I hope Jones credited anechonicmedia for that insight.

He(?)'s the only person I've seen doing the actual math on it with General Social Survey data though. Is that the same way Jones supports his argument?

Trump did what he could but was sabotaged by the courts and political insiders at every step.

It's the job of Congress to set immigration policy, not the President. The focus on the President as the end-all of the American government is understandable but misplaced. Congress is a large body and it's difficult to assign individual responsibility to particular legislators so its gets kind of diffused out. But for better or worse, they are in a far stronger position to steer the ship of state than the President.

In any event, looking at the tally it seems fairly clear that this policy doesn't command anything close to a majority of the House even when it was GOP controlled.

It's the job of Congress to set immigration policy, not the President

And if Congress passes vague enabling acts empowering the President with immense discretion, then it becomes the President's job de facto.

Fair point. And indeed a lot of the INA is maddeningly non-specific.

At the very least, though, when the President does anything that can be defended under the statute (+Chevron deference), we ought to assign responsibility.

The whole thing is a vicious cycle.

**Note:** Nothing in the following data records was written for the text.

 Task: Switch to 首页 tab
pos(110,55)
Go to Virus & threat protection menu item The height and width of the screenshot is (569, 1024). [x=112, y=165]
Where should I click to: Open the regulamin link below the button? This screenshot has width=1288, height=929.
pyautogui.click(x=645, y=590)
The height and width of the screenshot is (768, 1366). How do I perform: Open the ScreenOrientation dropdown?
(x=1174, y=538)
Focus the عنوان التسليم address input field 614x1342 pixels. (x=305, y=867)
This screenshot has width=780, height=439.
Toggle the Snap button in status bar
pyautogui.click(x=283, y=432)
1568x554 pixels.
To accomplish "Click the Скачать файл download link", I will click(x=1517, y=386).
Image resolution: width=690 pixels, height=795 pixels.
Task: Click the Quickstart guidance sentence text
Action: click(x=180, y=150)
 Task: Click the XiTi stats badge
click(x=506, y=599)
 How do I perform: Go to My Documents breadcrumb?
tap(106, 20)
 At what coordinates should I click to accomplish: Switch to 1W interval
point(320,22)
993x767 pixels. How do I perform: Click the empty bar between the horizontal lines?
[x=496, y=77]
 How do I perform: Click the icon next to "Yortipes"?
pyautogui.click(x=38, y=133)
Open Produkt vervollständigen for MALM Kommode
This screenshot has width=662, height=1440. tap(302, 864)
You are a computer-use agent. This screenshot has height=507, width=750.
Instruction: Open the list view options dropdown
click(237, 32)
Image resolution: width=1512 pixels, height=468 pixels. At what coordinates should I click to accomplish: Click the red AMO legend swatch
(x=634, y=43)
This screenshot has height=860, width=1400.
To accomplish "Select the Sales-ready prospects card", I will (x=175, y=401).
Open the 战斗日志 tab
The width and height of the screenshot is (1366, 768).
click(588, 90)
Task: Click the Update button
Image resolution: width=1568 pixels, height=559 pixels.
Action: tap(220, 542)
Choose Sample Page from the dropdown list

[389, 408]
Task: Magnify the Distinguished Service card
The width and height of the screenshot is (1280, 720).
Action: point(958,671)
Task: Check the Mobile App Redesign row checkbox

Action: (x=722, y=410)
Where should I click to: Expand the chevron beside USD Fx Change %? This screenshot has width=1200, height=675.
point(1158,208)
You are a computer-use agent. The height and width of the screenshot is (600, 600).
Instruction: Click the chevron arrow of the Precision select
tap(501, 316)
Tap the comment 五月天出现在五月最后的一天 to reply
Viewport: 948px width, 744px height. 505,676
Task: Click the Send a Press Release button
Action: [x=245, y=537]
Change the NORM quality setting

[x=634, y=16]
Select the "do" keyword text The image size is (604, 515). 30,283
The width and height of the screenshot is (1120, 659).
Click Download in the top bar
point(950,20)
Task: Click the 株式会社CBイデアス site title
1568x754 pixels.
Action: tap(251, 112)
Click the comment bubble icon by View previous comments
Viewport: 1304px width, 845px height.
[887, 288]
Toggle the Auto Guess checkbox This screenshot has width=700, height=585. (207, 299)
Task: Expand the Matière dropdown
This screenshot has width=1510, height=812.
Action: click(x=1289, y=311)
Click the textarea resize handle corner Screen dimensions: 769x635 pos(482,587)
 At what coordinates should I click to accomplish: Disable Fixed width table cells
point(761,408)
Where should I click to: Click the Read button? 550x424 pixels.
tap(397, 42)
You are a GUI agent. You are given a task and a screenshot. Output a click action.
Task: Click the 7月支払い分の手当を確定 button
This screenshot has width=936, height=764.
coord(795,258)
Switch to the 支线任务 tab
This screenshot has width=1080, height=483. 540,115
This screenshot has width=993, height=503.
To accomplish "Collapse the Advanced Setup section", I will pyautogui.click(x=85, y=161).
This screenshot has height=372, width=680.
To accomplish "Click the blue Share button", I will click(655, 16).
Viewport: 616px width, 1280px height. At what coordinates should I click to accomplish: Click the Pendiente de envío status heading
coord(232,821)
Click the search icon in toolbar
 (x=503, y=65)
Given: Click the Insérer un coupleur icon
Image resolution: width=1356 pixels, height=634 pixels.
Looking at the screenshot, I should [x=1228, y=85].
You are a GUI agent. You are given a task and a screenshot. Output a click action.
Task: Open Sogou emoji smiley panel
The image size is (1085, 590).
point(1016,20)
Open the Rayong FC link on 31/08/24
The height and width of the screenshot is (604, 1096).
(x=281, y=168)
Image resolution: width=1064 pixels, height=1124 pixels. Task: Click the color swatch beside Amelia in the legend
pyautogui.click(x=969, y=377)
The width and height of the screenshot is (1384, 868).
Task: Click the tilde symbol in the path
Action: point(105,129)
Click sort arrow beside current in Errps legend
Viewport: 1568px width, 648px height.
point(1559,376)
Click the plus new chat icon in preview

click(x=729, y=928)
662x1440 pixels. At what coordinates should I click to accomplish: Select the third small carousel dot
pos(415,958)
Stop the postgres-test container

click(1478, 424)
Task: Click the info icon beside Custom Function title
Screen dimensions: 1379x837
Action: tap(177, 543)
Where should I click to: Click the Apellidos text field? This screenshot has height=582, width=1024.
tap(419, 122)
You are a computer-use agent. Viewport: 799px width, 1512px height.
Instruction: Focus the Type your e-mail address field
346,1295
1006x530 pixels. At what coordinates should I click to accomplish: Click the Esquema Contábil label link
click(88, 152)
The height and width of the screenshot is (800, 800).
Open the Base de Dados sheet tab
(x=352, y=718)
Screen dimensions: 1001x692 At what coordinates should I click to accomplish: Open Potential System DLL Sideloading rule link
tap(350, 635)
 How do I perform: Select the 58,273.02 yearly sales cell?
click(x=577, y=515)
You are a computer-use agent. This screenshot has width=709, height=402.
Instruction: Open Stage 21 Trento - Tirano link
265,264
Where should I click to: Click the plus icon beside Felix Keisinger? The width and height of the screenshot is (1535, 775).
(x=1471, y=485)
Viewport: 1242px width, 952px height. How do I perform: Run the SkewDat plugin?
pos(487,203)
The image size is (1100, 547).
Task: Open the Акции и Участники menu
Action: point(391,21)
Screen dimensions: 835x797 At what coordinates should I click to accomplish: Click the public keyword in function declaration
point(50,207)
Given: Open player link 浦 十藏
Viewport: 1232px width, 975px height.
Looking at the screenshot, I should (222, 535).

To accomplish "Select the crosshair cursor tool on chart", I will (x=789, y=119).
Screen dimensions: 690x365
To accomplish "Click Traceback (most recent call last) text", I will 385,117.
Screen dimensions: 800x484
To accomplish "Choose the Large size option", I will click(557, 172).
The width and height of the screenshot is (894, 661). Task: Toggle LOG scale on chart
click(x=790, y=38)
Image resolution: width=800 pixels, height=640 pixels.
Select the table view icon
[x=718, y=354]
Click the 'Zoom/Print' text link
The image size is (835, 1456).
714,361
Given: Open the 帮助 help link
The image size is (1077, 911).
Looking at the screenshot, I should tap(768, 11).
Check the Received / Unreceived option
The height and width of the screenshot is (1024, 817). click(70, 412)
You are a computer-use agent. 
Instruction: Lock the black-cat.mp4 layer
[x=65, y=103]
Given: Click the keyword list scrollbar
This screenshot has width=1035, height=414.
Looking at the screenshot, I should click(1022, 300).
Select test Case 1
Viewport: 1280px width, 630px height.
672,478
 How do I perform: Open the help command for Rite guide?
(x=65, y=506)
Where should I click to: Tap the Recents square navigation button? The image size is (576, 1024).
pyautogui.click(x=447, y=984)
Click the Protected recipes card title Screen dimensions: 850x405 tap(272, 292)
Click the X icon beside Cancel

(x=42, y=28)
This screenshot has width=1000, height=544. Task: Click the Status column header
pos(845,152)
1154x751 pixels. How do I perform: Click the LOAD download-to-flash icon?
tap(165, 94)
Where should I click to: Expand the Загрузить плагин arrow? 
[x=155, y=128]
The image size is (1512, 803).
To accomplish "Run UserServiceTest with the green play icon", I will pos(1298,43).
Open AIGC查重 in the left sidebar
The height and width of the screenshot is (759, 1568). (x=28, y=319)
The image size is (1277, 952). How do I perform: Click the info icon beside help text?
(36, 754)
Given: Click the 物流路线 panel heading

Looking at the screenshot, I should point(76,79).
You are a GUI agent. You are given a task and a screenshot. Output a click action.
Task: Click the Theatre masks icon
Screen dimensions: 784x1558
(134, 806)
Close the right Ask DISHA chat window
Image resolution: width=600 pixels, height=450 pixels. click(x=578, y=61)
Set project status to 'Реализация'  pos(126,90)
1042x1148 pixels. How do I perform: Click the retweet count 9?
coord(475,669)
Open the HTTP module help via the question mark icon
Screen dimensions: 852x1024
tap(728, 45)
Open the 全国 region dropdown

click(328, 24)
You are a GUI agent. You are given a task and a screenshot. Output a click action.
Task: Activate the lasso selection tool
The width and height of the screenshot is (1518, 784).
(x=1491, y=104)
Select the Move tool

Congress' vague language enables massive discretion, the assignment of responsibility ("Obama did", "Trump did") fuels further for Congress to pass the buck.

If you read the actual immigration policy, as set by the Congress in the actual acts it passed, you’ll observe that Trump’s actions were very much in line with what the immigration laws actually are. For example, he made some moves to enforce the public charge rule, for the exact reasons this rule was passed into the law in the first place. His problem was not so much that he was blocked by the Congress, which passed different policy, but instead by judiciary and lawfare, which instituted policies contrary to what the Congress passed into law, and the Executive actually tried to enforce.

It would seem that Congress did not agree with your fiat that the public charge rule meant what Trump said it meant, or else it would have amended the statute to say so. Congress is more than capable of being precise when it suits them and conversely of being extremely vague when they'd rather pass the buck. And Trump could very well have asked for specific language to that effect but AFAICT he didn't make a specific push for it.

What I mean to get at here isn't the object level of any particular provision, but more broadly that the government is a huge ship and the best way to make policy change is to get both Congress and the President steering in the same direction at the same time.